Last Wednesday, the Bureau of Alcohol, Tobacco, Firearms, and Explosives issued a behemoth 108-page notice of proposed rulemaking regarding licensing requirements for firearm dealers. At the direction of the Biden-Harris administration, ATF is interested in changing the legal definition of the phrase “engaged in the business,” with the intent of requiring a federal firearms license for a wider range of transactions. This is all very boring procedural stuff that other writers have covered much more skillfully than I can, so this post instead covers an aspect of the proposed rule change that I haven’t seen discussed yet.
It’s no secret that fans of gun control have long held a universal registration scheme as one of their most significant policy objectives. History has repeatedly shown that registration is a tool which gives the State more power to enforce other forms of gun control, up to and including outright confiscation. The civilian disarmament complex ardently wants this type of system in place, but several factors presently prevent them from making that happen. ATF isn’t allowed to create a searchable electronic database because the Firearm Owners Protection Act of 1986 (FOPA) explicitly prohibits it. Congress won’t pass a registration law repealing the FOPA because there isn’t a large enough solidly anti-gun voting bloc to push it through—several legislators have been known to sign “moderate” gun control bills but balk at some of the more extreme measures. Finally, even if a registration bill were to become law, the court system would likely (hopefully) strike it down as a violation of the Second Amendment.

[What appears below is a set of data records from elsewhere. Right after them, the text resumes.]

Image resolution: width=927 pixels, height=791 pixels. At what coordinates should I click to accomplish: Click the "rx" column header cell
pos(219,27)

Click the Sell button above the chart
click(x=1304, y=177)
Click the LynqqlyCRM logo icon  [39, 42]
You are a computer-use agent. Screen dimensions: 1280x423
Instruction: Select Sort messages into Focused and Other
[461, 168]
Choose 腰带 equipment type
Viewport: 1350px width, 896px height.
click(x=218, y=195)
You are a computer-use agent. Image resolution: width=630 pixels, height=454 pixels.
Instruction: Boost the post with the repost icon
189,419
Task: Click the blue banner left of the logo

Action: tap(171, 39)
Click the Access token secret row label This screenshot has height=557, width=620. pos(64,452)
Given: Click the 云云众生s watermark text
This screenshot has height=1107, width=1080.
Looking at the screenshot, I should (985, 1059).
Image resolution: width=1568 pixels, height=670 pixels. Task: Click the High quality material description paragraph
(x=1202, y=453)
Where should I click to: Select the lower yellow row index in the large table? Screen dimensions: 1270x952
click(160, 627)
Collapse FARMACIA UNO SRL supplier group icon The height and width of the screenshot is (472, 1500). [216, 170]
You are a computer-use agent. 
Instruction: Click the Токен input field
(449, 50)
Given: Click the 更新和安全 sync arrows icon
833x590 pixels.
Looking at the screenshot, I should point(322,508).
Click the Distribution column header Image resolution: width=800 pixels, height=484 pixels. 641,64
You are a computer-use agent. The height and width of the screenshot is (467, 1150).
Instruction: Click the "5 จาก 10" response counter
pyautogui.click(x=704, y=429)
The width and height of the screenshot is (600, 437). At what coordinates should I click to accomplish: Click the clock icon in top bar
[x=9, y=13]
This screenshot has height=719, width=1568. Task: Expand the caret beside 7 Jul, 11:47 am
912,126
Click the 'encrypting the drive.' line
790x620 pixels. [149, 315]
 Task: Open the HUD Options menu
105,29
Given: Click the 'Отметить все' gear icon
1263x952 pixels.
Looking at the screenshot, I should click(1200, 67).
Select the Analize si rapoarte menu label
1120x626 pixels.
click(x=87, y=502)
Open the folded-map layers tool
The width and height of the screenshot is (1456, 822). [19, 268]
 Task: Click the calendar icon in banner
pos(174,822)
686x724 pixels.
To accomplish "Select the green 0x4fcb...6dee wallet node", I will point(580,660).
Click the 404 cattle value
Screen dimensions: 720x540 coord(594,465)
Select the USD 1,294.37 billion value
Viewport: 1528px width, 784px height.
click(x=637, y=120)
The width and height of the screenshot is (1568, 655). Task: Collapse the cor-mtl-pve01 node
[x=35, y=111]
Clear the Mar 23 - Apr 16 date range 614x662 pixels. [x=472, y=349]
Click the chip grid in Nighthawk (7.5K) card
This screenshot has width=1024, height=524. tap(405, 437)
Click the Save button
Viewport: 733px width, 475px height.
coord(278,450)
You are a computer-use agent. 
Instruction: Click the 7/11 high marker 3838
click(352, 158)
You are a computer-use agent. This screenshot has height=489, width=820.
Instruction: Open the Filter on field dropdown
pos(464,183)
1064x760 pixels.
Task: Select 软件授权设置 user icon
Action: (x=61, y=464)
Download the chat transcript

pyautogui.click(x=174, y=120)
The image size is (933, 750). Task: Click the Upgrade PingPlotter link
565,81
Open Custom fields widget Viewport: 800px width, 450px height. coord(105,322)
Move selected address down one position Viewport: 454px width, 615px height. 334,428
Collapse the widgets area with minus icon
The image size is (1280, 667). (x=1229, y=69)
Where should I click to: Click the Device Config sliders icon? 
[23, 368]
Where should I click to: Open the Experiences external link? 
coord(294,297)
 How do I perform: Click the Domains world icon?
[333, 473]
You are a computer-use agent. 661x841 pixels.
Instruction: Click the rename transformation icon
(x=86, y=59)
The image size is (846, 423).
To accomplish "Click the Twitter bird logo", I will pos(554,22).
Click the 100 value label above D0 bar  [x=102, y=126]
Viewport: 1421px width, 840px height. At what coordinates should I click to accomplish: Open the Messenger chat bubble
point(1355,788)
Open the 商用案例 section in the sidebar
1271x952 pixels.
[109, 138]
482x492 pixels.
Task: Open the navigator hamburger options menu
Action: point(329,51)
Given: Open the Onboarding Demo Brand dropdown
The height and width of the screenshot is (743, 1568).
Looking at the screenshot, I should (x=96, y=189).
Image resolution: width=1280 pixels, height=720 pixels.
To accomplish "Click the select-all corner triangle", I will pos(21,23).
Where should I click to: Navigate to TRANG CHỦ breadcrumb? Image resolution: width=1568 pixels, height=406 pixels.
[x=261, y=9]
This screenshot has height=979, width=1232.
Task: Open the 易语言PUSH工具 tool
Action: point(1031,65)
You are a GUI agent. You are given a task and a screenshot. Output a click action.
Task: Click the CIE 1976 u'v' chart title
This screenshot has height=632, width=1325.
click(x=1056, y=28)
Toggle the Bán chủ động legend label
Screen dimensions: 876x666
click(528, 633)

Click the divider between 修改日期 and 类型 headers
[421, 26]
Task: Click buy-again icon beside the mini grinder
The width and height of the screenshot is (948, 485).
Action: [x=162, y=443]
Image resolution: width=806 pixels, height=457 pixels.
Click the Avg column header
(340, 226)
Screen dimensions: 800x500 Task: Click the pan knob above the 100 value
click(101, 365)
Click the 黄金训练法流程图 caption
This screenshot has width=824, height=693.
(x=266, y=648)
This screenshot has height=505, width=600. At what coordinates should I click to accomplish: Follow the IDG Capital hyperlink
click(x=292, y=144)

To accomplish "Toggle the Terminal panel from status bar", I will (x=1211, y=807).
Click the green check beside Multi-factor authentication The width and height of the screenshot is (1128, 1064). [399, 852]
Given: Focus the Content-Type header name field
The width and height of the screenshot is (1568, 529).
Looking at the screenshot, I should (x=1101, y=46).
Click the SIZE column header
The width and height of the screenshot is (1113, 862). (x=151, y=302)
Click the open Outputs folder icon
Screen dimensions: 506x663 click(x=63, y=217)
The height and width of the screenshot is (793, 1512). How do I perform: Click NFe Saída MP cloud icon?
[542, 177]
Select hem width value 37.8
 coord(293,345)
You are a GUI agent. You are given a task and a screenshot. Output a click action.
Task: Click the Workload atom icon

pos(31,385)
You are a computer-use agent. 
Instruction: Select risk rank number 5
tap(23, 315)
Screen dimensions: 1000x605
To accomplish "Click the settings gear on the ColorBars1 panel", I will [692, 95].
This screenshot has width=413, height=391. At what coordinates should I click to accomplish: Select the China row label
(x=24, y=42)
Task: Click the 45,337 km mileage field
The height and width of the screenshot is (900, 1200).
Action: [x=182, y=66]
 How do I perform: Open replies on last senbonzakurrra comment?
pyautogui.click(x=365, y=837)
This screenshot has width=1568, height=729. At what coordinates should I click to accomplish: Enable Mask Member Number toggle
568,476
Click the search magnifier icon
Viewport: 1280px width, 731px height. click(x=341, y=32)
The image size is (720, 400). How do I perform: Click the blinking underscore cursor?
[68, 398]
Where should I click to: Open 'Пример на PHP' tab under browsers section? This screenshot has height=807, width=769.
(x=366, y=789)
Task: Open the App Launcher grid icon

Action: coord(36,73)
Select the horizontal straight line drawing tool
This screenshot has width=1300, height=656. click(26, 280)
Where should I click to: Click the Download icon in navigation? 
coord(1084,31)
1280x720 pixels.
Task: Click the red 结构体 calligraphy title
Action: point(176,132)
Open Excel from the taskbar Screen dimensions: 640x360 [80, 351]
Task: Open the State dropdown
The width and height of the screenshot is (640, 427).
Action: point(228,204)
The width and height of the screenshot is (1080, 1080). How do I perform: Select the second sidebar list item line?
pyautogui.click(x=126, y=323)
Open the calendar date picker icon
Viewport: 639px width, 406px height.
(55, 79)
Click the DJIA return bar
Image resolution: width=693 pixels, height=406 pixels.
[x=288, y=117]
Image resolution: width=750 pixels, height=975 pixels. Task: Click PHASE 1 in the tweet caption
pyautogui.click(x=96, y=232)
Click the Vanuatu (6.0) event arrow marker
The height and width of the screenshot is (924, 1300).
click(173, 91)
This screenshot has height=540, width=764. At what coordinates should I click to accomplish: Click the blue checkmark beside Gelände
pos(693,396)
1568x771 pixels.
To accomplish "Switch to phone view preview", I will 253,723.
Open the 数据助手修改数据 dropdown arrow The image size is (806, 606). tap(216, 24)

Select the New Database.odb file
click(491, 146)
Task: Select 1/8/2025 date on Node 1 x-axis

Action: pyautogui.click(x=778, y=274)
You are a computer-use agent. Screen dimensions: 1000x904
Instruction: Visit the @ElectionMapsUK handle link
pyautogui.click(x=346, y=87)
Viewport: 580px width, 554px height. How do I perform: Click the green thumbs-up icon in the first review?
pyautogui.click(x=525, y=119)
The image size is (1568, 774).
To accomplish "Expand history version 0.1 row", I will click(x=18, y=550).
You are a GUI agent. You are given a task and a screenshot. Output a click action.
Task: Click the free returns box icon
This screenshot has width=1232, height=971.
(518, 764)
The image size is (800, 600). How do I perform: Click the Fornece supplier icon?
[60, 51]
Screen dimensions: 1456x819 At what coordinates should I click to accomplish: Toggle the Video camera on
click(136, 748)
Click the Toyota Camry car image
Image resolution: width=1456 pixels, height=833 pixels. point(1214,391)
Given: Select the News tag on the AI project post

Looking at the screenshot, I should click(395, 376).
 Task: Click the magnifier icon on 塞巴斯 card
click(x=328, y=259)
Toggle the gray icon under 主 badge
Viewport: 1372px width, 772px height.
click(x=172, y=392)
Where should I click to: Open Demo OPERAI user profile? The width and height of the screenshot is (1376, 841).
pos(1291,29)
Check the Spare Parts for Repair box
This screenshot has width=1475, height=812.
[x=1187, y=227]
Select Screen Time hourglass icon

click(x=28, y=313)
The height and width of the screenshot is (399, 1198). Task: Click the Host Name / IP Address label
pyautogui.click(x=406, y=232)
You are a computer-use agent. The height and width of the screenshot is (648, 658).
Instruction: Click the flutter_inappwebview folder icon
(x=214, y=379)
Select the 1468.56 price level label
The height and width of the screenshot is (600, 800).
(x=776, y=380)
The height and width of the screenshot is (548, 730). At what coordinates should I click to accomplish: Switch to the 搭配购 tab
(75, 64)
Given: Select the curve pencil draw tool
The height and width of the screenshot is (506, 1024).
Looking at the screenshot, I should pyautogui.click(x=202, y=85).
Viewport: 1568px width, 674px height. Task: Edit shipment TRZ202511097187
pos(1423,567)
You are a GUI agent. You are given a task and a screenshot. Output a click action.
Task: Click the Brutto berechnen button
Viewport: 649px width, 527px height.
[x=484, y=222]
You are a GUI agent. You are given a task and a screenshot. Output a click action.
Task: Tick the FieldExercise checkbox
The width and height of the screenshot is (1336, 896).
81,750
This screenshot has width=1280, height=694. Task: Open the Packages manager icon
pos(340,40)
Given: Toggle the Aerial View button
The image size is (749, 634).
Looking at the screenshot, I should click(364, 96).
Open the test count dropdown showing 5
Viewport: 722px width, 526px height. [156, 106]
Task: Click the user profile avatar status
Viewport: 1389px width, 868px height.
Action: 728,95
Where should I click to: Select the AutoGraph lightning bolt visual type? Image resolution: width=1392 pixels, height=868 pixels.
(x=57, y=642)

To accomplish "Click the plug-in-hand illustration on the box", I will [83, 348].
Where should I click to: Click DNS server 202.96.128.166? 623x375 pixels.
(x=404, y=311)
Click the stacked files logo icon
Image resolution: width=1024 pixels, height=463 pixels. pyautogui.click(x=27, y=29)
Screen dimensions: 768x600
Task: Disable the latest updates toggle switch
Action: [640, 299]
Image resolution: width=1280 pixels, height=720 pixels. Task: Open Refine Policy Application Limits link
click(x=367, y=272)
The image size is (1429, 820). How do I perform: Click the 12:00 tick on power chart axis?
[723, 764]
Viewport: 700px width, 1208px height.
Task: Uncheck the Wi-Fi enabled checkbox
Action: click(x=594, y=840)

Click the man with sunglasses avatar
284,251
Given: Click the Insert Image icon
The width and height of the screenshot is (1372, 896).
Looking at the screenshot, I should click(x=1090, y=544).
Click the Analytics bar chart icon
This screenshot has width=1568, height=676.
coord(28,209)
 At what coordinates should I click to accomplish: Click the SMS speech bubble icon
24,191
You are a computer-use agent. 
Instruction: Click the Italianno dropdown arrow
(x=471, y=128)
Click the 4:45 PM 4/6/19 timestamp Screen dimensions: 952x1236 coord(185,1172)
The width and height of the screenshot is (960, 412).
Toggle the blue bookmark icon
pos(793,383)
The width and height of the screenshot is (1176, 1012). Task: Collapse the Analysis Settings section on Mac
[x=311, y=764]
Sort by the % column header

What does all that have to do with a change to rules surrounding dealers, though? Well, take a look at how this administration has treated FFLs as a whole. Their infamous “zero-tolerance” policy has caused a 500% increase in the number of FFL revocations, some over minor paperwork errors that ATF field agents would ordinarily help correct. Under orders from President Biden, ATF treats spelling mistakes on firearm transaction records with similar severity to deliberate arms trafficking. After trying to take away as many licenses as possible, then, why push to force more people to obtain licenses?
A likely answer is that this is an effort to create an enforcement framework that can later be used as justification for a registration law. The proposed rule change will require a license for so many firearm transfers that private transactions will become nearly illegal. Later on, lawmakers will be able to point to this enforcement framework and say that it effectively amounts to a registration or licensing requirement, so one codified into law wouldn’t be a major change.
As always, this action on the part of the federal government is a backdoor attempt at imposing more unconstitutional gun control without having to go through the proper legislative channels. Given that most criminals already obtain their firearms through illegal means, it will do little if anything to promote public safety. In a regulatory environment like this, Governor Newsom doesn’t need his stupid proposed constitutional amendment to export California-style gun control to the rest of the country—the White House will do it for him.